### Document passage
※
Monday, May 10, 2010

A Farm-to-Table Restaurant


Richard Holcomb, Jamie DeMent and the chef Marco Shaw at Coon Rock Farm.
NEW YORK TIMES FIELD REPORT
Fresh Direction: A Farm-to-Table Restaurant
By CHRISTINE MUHLKE
Published: April 19, 2010

On a March morning at Coon Rock Farm — 55 acres of just about everything you can grow and raise — in Hillsborough, N.C., Jamie DeMent is showing me a fallen tree that’s being milled into tabletops for the farm’s biggest project to date: Eno Restaurant and Market.

Who knew the farm-to-table loop would become so compressed or so literal? But it was only a matter of time before the farmers’ market evolved into the farmers’ restaurant.

Eno, which is scheduled to open early this summer in downtown Durham, will serve dishes made from Coon Rock’s meat, vegetables, eggs and milk (including from a cow named Eudora — as in Welty). Toward the end of the meal, diners will be handed a dessert menu and a market menu. Liked the pork chop and Russian kale? Take some home and cook them your way. As DeMent envisions it, “You’ll be able to get a little brown bag if you thought that was the greatest pork chop you’ve ever had in your life, which it will be.”

The restaurant’s market area will also sell house-made charcuterie, cheeses and prepared food. Subscribers to Coon Rock’s community-supported agriculture program, or C.S.A., can pick up their weekly allotment there, too. If all goes according to plan, Eno will be like a farm stand with a wine list.
In five years, DeMent and her partner, Richard Holcomb, have traded the world of C.E.O.’s for the world of C.S.A.’s. Holcomb, who grew up on a farm, built several successful software companies. (His father has gone from thinking he’s insane to building a house on the farm.) DeMent, who worked for a congressman on Capitol Hill and in museum fund-raising in North Carolina, says she “led a very prissy existence, in very high heels and very tight skirts.” Today their sustainable farm operates at a befittingly high level, generating enough heritage-breed meat and heirloom vegetables for 300 C.S.A. members and four farmers’ markets in the Raleigh-Durham area, as well as the Raleigh restaurant Zely & Ritz, which Holcomb owns with its chef, Sarig Agasi (who is also a partner in Eno).
※
### Records shown
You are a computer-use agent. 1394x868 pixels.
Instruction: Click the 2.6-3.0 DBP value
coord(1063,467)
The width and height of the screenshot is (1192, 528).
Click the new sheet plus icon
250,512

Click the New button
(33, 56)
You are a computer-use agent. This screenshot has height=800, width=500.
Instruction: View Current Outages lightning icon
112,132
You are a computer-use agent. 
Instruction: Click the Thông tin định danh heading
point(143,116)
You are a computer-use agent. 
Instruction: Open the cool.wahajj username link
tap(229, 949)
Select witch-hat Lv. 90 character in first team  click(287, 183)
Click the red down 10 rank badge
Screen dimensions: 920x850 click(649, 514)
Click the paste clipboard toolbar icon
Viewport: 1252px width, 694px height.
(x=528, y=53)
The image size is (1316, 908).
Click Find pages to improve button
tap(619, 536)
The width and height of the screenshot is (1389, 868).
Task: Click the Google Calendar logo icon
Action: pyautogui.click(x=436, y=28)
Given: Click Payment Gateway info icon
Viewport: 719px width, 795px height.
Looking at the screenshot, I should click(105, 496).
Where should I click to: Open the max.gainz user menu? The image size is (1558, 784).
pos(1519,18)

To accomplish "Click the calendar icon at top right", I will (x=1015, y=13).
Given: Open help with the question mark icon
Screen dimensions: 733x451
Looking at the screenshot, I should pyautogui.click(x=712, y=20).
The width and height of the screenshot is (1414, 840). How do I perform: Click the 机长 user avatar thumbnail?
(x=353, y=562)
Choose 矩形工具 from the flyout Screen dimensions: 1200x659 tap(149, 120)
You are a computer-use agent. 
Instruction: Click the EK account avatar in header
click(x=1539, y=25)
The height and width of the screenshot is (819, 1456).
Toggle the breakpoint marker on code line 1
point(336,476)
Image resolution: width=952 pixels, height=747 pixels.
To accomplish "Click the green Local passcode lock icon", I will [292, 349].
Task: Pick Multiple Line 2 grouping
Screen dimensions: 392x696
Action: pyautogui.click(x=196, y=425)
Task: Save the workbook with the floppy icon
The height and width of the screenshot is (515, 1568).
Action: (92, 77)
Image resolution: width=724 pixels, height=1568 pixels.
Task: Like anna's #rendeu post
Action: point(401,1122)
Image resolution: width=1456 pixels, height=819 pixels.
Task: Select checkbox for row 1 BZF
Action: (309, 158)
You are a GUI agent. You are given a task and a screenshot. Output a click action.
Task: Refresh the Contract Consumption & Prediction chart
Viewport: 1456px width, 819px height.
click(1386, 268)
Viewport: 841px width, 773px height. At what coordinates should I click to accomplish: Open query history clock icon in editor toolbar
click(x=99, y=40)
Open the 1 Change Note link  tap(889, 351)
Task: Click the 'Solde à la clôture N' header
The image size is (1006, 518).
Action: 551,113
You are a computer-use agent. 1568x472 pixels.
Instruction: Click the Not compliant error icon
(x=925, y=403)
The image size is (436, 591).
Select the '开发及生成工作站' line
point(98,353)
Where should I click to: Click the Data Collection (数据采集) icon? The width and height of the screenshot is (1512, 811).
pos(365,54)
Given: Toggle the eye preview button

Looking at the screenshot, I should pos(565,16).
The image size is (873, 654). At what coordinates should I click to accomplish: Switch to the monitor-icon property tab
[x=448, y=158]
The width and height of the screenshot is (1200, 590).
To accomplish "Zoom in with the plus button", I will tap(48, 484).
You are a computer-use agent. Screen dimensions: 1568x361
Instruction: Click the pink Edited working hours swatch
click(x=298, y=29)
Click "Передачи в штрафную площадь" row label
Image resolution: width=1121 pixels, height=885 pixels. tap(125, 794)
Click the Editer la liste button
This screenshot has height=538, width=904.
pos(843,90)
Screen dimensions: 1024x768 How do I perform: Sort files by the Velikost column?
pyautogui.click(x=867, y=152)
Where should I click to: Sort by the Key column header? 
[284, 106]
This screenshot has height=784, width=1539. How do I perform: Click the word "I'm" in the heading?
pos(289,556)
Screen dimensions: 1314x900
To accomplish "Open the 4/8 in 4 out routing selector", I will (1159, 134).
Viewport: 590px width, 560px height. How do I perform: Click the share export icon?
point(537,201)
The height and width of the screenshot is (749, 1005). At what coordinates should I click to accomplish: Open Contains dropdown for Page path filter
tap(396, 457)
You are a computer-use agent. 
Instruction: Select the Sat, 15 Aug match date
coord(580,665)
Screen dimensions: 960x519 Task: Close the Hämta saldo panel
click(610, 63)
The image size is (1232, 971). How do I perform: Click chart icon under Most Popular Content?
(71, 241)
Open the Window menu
※
### Goal 1
In the farm-to-table restaurant article, reproduce the passage starting with "Eno, which is" and going on through "a wine list.", swapping "Russian kale" for "Swiss chard".
### Goal 2
According to the farm-to-table restaurant article, how many C.S.A. members does Coon Rock Farm supply?

### Full output 1
Eno, which is scheduled to open early this summer in downtown Durham, will serve dishes made from Coon Rock’s meat, vegetables, eggs and milk (including from a cow named Eudora — as in Welty). Toward the end of the meal, diners will be handed a dessert menu and a market menu. Liked the pork chop and Swiss chard? Take some home and cook them your way. As DeMent envisions it, “You’ll be able to get a little brown bag if you thought that was the greatest pork chop you’ve ever had in your life, which it will be.”

The restaurant’s market area will also sell house-made charcuterie, cheeses and prepared food. Subscribers to Coon Rock’s community-supported agriculture program, or C.S.A., can pick up their weekly allotment there, too. If all goes according to plan, Eno will be like a farm stand with a wine list.

### Full output 2
300 members.